To test this, we propose using a p16-3MR mouse model in which hepatic senescence is induced by chronic CCl4 exposure. Plasma exosomal miR-34a/miR-146a/miR-21 levels will be measured twice weekly. One cohort receives adaptive D+Q (100 mg/kg dasatinib + 1000 mg/kg quercetin oral) for three consecutive days whenever the combined miRNA score surpasses the 75th percentile of baseline; a control cohort receives the same total drug amount delivered as a fixed biweekly 2‑day regimen regardless of biomarker levels.
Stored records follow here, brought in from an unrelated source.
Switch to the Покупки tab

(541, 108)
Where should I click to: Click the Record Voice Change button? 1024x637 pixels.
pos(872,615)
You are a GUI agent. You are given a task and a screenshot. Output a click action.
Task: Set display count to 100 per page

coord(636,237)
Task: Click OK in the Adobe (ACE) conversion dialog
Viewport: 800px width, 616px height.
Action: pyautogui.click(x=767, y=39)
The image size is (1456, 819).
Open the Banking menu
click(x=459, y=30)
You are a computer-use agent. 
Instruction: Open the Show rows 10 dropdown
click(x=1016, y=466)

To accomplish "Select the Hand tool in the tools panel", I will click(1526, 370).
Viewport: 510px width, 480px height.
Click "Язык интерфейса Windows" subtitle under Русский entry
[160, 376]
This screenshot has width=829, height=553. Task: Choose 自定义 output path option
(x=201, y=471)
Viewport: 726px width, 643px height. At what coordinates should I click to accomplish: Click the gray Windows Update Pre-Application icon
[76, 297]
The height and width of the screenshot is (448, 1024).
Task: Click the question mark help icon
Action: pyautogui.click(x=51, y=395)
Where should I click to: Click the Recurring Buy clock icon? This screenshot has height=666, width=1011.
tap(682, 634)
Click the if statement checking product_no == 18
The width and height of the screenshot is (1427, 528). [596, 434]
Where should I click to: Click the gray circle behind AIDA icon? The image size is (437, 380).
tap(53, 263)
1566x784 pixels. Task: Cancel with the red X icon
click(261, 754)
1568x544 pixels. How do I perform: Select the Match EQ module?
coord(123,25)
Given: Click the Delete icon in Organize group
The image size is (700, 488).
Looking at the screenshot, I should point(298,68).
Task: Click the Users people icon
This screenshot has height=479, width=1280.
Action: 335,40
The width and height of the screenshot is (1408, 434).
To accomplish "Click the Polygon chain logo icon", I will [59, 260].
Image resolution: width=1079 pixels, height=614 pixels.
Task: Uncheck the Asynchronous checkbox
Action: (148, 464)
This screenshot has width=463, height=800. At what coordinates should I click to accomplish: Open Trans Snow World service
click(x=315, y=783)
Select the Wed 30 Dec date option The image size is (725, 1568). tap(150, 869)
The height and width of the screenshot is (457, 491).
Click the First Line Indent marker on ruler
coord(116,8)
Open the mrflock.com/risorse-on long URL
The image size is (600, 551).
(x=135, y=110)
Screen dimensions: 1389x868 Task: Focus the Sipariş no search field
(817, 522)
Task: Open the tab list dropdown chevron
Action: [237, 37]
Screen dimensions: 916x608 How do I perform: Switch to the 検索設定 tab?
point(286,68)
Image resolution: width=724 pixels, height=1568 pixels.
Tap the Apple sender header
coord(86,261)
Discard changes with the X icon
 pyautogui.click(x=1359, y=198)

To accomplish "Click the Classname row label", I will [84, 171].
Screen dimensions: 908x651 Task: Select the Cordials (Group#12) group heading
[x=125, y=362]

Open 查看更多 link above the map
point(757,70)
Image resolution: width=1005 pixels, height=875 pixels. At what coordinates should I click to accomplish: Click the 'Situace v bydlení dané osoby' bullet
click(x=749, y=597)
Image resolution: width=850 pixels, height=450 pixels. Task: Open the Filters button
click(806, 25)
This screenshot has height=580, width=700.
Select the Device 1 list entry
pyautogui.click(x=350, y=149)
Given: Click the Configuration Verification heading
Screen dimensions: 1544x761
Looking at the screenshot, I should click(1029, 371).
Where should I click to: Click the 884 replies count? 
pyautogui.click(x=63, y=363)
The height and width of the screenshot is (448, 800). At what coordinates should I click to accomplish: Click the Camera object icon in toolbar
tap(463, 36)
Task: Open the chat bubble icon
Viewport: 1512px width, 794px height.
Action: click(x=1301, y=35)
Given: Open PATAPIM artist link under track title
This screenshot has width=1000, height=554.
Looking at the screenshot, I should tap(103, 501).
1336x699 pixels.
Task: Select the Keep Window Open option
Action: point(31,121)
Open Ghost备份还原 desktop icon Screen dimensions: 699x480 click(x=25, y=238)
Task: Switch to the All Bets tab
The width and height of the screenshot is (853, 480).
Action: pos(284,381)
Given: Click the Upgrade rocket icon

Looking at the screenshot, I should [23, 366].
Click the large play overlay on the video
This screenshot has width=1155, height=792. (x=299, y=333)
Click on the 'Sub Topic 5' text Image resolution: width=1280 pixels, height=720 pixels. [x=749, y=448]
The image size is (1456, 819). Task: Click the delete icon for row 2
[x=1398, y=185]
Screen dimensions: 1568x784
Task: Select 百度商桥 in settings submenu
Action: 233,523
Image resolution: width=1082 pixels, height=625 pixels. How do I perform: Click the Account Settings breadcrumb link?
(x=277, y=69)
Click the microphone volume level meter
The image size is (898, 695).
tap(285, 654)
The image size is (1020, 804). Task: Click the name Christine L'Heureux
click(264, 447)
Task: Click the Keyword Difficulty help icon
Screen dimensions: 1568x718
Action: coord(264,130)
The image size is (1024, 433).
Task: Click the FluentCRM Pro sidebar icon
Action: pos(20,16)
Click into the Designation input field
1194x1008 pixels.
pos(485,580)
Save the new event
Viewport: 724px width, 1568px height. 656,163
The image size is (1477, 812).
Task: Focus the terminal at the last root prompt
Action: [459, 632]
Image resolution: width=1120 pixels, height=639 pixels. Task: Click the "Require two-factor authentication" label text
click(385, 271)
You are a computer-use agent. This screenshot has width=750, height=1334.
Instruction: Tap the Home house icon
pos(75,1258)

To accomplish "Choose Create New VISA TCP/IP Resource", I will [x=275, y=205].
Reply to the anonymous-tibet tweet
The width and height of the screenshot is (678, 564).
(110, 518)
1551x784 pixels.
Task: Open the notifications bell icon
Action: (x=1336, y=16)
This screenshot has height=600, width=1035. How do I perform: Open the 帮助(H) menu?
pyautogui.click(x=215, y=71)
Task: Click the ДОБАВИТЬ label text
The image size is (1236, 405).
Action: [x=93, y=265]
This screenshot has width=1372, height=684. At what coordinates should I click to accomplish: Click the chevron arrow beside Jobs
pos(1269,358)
Primary endpoints after eight weeks are:

• Senescent‑cell frequency measured by p16^INK4a^+ cells in liver immunofluorescence
• Fibrosis quantified by hydroxyproline content
• Off‑target DNA‑damage assessed by γH2AX co‑localization with Ki67^+ hepatocytes
• Functional readouts serum ALT and survival

We predict the adaptive group will achieve equal or greater reduction in p16^INK4a^+ cells, show significantly lower γH2AX^+/Ki67^+ fractions, exhibit less collagen deposition, and retain better liver function than the fixed‑interval group.

Falsifiability

Falsification occurs if adaptive dosing fails to reduce off‑target γH2AX in proliferating cells or does not improve fibrosis or survival relative to the fixed schedule, indicating that timed secretion‑based dosing does not confer a therapeutic advantage over conventional intervals. A negative result would redirect efforts toward refining SASP biomarkers or exploring alternative senolytic schedules.